Text of statute as originally enacted

= Ministerial Salaries Consolidation Act 1965 =

Act of the Parliament of the United Kingdom

The Ministerial Salaries Consolidation Act 1965 (c. 58) was an act of the Parliament of the United Kingdom. It repealed the Ministers of the Crown Act 1937 (1 Edw. 8. & 1 Geo. 6. c. 38), which is notable for first providing a legal definition of the Leader of the Opposition.

== Provisions ==
=== Repealed enactments ===
Section 9(1) of the act repealed 8 enactments, listed in schedule 2 to the act.
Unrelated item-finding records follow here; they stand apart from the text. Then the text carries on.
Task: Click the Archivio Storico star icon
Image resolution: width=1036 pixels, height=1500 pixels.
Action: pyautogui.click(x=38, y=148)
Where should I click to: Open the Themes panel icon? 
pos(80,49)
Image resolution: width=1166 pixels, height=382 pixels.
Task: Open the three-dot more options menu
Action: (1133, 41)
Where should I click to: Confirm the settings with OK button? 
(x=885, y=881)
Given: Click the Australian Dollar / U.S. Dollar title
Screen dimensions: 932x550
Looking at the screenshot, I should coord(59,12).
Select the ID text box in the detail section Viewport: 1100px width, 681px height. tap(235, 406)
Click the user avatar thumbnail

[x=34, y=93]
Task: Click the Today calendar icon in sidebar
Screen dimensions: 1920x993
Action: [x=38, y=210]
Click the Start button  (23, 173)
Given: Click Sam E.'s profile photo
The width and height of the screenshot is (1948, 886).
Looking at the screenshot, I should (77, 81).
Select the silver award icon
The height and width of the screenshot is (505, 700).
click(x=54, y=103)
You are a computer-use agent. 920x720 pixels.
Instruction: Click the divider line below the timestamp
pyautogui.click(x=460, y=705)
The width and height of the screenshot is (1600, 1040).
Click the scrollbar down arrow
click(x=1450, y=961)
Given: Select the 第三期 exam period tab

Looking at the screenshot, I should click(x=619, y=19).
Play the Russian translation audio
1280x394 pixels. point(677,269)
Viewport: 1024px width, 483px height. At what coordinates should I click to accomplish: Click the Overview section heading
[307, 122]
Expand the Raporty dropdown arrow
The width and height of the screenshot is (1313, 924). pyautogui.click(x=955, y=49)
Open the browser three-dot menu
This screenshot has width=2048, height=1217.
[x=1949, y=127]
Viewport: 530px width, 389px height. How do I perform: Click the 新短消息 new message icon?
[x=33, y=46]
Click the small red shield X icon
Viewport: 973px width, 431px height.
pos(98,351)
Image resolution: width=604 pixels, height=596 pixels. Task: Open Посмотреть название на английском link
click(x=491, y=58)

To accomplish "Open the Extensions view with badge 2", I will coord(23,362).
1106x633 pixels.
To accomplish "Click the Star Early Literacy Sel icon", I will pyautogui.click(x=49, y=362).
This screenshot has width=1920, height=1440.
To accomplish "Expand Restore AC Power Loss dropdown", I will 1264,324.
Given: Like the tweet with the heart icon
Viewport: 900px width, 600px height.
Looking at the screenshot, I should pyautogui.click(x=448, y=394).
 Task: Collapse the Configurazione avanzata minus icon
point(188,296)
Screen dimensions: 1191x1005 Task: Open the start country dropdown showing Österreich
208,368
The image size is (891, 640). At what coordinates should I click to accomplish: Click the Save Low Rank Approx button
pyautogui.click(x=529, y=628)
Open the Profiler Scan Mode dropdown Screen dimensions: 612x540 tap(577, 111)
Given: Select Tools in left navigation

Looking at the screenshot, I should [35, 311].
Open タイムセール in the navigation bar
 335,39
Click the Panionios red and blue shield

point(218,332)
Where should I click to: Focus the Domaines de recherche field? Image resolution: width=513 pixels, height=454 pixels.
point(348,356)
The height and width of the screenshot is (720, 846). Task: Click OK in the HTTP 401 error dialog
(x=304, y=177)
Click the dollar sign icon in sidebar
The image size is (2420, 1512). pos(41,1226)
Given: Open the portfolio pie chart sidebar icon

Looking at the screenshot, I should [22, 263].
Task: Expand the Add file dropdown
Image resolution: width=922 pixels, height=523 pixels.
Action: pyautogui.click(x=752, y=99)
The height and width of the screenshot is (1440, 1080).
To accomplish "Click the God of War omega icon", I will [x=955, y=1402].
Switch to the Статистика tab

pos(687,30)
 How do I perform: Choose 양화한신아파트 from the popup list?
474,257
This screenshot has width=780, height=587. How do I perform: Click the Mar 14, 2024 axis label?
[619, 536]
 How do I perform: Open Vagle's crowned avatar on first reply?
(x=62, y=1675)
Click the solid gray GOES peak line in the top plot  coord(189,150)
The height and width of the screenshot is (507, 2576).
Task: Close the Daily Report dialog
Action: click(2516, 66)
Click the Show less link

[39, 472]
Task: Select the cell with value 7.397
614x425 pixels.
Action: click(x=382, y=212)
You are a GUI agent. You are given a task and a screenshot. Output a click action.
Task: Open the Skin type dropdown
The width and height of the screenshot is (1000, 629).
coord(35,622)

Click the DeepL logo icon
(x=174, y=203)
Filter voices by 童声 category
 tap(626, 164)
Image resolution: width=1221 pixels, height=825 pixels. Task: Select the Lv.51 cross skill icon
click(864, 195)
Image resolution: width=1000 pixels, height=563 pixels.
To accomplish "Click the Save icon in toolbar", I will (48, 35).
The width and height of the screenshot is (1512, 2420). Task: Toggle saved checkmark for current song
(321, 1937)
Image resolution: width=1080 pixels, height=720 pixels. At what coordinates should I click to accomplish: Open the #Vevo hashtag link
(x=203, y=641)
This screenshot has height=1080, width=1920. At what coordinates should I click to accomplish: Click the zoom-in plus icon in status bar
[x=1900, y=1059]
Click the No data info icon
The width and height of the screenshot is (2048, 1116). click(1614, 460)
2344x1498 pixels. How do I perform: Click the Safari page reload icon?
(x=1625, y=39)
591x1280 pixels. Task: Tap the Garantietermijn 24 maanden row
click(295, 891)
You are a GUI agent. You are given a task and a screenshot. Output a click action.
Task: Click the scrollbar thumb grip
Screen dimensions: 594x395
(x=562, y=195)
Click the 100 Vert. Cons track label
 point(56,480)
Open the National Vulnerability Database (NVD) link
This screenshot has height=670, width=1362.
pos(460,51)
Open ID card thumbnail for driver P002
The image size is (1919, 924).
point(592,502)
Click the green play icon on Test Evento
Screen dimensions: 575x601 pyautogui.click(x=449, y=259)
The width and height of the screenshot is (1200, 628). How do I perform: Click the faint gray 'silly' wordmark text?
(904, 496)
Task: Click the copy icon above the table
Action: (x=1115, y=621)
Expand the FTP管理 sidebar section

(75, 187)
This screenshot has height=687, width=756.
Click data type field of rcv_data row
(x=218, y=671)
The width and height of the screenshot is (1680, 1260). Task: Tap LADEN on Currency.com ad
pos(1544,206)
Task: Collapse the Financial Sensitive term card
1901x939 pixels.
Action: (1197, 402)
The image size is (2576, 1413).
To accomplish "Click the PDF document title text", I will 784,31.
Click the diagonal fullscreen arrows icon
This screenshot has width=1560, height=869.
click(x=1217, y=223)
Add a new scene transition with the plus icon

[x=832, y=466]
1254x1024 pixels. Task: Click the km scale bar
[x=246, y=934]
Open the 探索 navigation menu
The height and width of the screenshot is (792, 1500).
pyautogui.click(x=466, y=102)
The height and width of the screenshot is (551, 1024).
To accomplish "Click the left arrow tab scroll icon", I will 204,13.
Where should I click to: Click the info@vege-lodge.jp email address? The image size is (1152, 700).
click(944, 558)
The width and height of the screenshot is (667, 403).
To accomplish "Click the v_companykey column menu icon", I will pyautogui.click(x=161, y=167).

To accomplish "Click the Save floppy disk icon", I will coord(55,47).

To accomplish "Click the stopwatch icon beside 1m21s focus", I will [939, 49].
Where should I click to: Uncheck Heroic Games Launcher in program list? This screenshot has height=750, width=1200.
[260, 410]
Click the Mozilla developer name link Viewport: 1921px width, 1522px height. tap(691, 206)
Enactments repealed by section 9(1)
| Citation | Short title | Extent of repeal |
| 26 Geo. 5 & 1 Edw. 8. c. 15 | Civil List Act 1936 | Section 9. |
| 1 Edw. 8 & 1 Geo. 6. c. 38 | Ministers of the Crown Act 1937 | The whole act. |
| 6 & 7 Geo. 6. c. 5 | Minister of Town and Country Planning Act 1943 | Section 9 so far as it relates to the salary of the Minister. |
| 8 & 9 Geo. 6. c. 19 | Ministry of Fuel and Power Act 1945 | Section 3(3) so far as it relates to the salary of the Minister. |
Section 7(1).
Schedule 2.
| 9 & 10 Geo. 6. c. 55 | Ministerial Salaries Act 1946 | The whole act. |
| 5 & 6 Eliz. 2. c. 47 | Ministerial Salaries Act 1957 | The whole act. |
| 1964 c. 98 | Ministers of the Crown Act 1964 | Section 2. |
| 1965 c. 11 | Ministerial Salaries and Members' Pensions Act 1965 | Sections 1 and 2, section 16, Schedule 1 and so much of Schedule 4 as amends the Ministers of the Crown Act 1937. |

== Subsequent developments ==
The whole act, except sections 3, 6, 7(3) with the omission of the words preceding "any pension", 9(3) 10, was repealed by section 1(6) of, and schedule 4 to, the Ministerial and other Salaries Act 1972, which came into force on 1 April 1972.

The whole act was repealed by section 36(1) of, and schedule 4 to, the Parliamentary and Other Pensions Act 1972, which came into force on 27 July 1972.